Pero más allá del aspecto decorativo, no hay que olvidar que las alfombras son también un elemento funcional de la casa sobre el que pisas a diario, juegan los mas pequeños o tus mascotas encuentran un lugar en el que recostarse.

Por este motivo, mantenerlas limpias y desinfectadas es muy importante para tu salud.

Como limpiar alfombras

Higiene y mantenimiento de las alfombras de casa

Pocas cosas hay tan reconfortantes como descalzarse al llegar a casa y caminar cómodamente sobre una alfombra.

Estos accesorios de decoración aportan una gran calidez y confort a tu hogar, pero también es cierto que, al estar en el suelo, las alfombras acumulan más polvo y suciedad que cualquier otro elemento decorativo de la casa.

Para que tus alfombras luzcan un aspecto limpio, conservando intactos sus colores y texturas, es necesario que lleves a cabo un mantenimiento habitual.

Este tipo de limpieza la puedes realizar con una periodicidad semanal utilizando la aspiradora, simplemente para evitar que se acumulen el polvo, los gérmenes, los ácaros y cualquier otro tipo de amenaza microscópica que pueda suponer un riesgo para tu salud respiratoria.

Adicionalmente, y con una frecuencia mucho más amplia (entre una y dos veces al año, en función del uso y la ubicación de la alfombra), se recomienda realizar una desinfección de los tejidos.

Es un proceso de limpieza más profundo que resulta indispensable en los hogares con mascotas y niños pequeños.

3 trucos para mantener la higiene de tus alfombras

Cuando las alfombras de casa han acumulado demasiada suciedad o cuando sus tejidos de fabricación son extremadamente delicados, lo más cómodo es que las lleves a un centro de limpieza especializado.

Sin embargo, el mantenimiento rutinario de las alfombras y su higienización periódica, es algo que puedes realizar tú mismo desde casa y sin necesidad de emplear productos o herramientas profesionales.

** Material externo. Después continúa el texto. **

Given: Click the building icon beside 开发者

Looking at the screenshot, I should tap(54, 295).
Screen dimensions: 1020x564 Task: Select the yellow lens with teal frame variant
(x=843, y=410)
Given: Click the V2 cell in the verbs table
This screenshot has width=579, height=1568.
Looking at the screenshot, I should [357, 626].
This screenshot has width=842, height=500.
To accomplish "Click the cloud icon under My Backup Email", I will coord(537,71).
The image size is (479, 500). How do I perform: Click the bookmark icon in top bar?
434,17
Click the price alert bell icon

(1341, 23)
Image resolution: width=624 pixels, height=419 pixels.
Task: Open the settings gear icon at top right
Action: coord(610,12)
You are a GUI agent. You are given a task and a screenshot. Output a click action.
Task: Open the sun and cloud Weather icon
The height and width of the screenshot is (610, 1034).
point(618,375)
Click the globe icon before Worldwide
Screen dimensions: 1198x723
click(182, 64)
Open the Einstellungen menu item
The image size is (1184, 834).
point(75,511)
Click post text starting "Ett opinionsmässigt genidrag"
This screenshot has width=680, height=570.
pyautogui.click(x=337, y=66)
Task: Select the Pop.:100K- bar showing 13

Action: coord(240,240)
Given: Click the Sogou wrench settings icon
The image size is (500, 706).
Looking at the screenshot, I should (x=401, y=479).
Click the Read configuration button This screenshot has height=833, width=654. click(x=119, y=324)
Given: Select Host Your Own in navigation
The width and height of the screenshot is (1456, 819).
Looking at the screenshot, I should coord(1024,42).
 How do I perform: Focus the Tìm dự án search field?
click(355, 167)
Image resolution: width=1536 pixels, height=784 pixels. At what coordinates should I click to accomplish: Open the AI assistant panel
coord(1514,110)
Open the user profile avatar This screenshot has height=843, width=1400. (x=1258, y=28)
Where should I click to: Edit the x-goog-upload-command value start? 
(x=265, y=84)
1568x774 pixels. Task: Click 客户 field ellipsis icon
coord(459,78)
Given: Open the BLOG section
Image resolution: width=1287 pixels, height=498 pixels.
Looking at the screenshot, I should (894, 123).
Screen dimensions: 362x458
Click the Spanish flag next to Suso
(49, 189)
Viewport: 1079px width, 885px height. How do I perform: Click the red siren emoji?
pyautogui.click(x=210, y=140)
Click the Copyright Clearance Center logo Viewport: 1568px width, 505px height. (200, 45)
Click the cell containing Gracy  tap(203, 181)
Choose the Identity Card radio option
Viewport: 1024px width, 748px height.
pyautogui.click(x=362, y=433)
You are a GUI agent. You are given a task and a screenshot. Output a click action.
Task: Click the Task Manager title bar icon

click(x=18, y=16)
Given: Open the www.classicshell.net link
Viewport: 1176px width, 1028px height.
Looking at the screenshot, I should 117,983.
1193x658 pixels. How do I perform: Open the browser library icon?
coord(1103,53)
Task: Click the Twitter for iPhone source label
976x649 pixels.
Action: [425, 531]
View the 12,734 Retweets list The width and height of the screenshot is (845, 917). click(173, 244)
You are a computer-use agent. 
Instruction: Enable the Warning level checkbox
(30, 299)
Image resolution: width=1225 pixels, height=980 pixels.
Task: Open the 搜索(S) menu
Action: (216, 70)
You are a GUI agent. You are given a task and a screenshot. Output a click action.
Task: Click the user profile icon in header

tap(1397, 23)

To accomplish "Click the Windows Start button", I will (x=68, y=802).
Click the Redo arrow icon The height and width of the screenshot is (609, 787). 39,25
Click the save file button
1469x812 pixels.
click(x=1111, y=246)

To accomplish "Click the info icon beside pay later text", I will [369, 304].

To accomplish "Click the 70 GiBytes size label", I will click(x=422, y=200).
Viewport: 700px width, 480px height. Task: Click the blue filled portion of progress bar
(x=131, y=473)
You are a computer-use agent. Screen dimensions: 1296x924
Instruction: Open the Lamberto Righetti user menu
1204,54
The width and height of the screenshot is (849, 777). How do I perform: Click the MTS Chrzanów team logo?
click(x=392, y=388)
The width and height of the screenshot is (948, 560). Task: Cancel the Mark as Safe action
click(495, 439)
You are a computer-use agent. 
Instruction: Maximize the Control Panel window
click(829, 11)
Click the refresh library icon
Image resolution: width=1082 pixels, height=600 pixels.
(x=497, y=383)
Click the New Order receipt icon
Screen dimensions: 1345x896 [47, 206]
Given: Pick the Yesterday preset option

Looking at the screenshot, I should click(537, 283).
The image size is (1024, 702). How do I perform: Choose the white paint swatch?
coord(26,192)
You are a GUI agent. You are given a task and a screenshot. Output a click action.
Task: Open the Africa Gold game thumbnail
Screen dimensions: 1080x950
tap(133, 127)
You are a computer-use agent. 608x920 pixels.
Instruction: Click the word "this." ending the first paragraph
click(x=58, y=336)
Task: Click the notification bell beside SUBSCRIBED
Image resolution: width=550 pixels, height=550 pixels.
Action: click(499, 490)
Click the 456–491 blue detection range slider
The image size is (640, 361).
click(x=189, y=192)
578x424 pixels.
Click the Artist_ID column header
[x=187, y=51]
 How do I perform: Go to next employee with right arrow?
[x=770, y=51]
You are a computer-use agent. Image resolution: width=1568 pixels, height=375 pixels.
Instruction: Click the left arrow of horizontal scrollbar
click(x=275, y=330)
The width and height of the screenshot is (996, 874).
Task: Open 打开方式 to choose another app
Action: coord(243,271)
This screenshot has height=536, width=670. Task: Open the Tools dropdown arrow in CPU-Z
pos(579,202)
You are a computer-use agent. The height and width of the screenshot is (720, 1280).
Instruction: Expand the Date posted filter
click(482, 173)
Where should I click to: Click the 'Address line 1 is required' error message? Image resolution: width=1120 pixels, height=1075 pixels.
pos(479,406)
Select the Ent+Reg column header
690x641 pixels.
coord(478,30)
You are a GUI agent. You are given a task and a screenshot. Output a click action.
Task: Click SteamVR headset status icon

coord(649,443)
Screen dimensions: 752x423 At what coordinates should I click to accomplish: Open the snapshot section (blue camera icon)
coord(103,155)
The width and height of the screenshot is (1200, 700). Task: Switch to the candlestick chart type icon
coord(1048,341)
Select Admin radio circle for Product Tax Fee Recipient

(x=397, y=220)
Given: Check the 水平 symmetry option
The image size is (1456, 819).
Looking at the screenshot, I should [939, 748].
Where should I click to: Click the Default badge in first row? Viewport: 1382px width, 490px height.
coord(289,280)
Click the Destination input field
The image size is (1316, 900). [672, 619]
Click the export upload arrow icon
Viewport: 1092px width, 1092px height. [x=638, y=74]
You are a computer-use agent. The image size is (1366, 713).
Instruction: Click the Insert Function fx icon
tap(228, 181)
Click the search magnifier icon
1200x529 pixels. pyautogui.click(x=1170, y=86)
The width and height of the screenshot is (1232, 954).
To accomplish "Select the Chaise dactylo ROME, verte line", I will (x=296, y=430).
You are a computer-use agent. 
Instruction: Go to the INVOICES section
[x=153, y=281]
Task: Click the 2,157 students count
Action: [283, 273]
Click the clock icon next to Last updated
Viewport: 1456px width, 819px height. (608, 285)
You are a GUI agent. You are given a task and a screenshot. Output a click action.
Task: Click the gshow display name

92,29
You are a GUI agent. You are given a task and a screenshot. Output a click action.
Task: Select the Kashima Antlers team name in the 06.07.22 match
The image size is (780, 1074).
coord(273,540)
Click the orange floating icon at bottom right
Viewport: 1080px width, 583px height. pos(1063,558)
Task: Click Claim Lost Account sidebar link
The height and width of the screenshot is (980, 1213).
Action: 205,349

Estos son algunos trucos caseros para mantener tus alfombras limpias y desinfectadas de un modo fácil y económico:

  1. Elimina el olor de las alfombras empleando sal. Espolvorea toda la superficie con sal común de mesa y enróllala apretando muy bien hasta formar un cilindro compacto.
    Ata la alfombra en esta posición y deja que la sal actúe sobre el tejido durante algunas horas. A continuación, desenróllala y pásale la aspiradora. La sal absorbe muy bien la humedad, responsable en gran medida de esos malos olores.

  2. Para acabar con las manchas puntuales sobre la superficie, lo mejor es emplear amoníaco. Es un producto muy fuerte, por lo que hay que disolverlo bien en agua tibia y emplear guantes durante su manipulación. Utiliza una proporción de un litro de agua por 100 ml de amoníaco y mézclalo en el interior de una botella con pulverizador.
    Rocía la zona manchada con la mezcla y ayúdate de un cepillo para frotar la superficie de la alfombra e ir eliminando la suciedad. Cuando acabes, deja que la alfombra se seque al aire y ventila la habitación. Si reduces la proporción a 1 litro de agua / 50 ml de amoníaco, podrás utilizar esta mezcla para desinfectar la totalidad de la alfombra.

  3. Con alfombras de pelo largo o algo más delicadas, recurre a un truco más natural: el vinagre blanco. Con 50 ml de vinagre y 250 ml de agua habrás fabricado un potente desinfectante natural totalmente inocuo para tu salud.
    Cuelga la alfombra en un lugar aireado y pulveriza el producto sobre su superficie. No te preocupes por el fuerte olor inicial: se vaporizará en unas horas, en cuanto la alfombra se haya secado por completo.